The operettas of Gilbert & Sullivan are probably best taken on in infancy– and, in fact, generations of fans have done just that since their incarnation in the late 19th century, thereby becoming an integral part of the Brit and (post) colonial culture alike. Often initially discovered via school and amateur productions, the Savoy operas are either loved or loathed. Of course, back in the 1980s attempts to clue in a younger audience were made by including pop singers who could sing the music in productions of the most popular titles including HMS Pinafore, The Pirates of Penzance and The Mikado.
The female ensemble. Photograph © Soda Street Productions
This praised production of The Mikado was initially mounted in 2011 in Queensland and has gone on to continued success interstate and in New Zealand. While State Opera South Australia’s cast is all about creating an ensemble, it is ensemble casting at its best. Artistic Director Stuart Maunder has ingeniously updated this perennial favourite to the age of Britney Spears and Taylor Swift complete with pink hair, chunky shoes and stylised athletic gear whilst keeping the often barbed criticism of W.S. Gilbert – for there is as much for contemporary society to learn from him as from his witty protégé, the master of the epigram and perhaps the first ‘pop star’, Oscar Wilde (lampooned by Gilbert in Patience).
A reduced yet always dependable Adelaide Symphony Orchestra provided buoyant support under the baton of the capable Simon Kenway, whilst the far-off and yet often overtly racist presentation of late 19thcentury perceptions of earlier Japan is smoothed over in order to be more palatable for contemporary audiences. Gone is the exotic japonaiserie of Gilbert’s time, to be replaced with the Hello Kitty/Morning Glory pop delights of contemporary culture, which has also permeated our own. Gone are the ‘yellow’ skins of previous productions. Instead, they are played with and replaced by something much more subtle and much needed if this show is to continue to appeal.
Dominic J. Walsh and Byron Coll.
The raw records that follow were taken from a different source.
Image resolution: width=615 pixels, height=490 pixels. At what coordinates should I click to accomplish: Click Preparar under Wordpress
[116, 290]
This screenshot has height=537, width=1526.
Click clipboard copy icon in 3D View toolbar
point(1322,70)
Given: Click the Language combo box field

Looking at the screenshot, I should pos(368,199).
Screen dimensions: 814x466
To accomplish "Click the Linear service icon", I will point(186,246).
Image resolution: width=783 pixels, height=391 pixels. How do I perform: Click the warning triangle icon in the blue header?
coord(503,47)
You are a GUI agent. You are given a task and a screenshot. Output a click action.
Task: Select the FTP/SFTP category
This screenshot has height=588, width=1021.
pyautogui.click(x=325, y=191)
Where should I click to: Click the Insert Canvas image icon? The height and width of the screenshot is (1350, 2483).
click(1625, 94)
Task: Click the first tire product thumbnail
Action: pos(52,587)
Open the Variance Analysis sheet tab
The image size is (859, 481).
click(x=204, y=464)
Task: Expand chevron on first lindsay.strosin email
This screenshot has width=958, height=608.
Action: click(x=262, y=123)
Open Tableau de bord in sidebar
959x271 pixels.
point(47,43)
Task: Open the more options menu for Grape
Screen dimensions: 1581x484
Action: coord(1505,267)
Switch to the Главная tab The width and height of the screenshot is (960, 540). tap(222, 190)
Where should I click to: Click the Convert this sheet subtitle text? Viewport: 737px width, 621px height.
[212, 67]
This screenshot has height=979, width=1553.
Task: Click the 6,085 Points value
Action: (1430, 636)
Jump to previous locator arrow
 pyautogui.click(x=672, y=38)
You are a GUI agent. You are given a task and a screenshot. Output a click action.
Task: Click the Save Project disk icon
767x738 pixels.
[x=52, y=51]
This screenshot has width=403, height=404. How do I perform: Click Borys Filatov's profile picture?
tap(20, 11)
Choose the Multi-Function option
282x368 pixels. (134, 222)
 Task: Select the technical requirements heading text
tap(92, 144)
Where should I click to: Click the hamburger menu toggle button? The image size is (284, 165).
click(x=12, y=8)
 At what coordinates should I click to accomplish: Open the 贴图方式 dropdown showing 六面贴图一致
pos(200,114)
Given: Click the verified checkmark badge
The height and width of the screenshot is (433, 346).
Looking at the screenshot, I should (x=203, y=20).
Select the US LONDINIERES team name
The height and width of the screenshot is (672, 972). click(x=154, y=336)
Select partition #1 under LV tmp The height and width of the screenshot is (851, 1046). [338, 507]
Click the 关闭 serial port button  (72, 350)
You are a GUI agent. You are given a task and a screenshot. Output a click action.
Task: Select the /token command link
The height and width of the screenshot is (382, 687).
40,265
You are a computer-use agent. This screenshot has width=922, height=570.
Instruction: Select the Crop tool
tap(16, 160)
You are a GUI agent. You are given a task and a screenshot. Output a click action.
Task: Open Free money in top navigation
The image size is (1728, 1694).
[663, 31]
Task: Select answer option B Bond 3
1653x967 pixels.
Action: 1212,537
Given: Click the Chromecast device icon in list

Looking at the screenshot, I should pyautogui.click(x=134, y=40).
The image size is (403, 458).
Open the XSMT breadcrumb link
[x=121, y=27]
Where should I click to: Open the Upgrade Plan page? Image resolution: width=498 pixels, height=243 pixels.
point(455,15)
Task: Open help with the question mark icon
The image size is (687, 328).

Photograph © Soda Street Productions
Maunder’s Japan is a highly colourful one, one that he has called “Hello Kitty on steroids”. With its tousled wigs and bright colours, this Mikado includes escapades with which a contemporary audience can identify. It’s a production that places the emphasis on fun whilst still honouring Gilbert & Sullivan’s original intentions to parody their society. It places the action in as far off a milieu as possible while Maunder and his associates positively revel in excess.
As previously mentioned, the director has gathered a tight and highly appropriate cast. The leads are all affectingly and clearly sung. Praise must go to Dominic J. Walsh’s Nankie Poo, and Andrew Collis’s highly officious Pooh-Bah with his fitting brogue, which will be talked about for some time. The female leads (Amelia Berry, Charlotte Kelso and Bethany Hill) find just the right level of shyness and flirtatiousness. And, as elsewhere, care and attention has been given to the older and wiser Katisha, performed by Elizabeth Campbell – a character referred to by the director as a ‘cougar’. All in all, this is a very successful G & S production.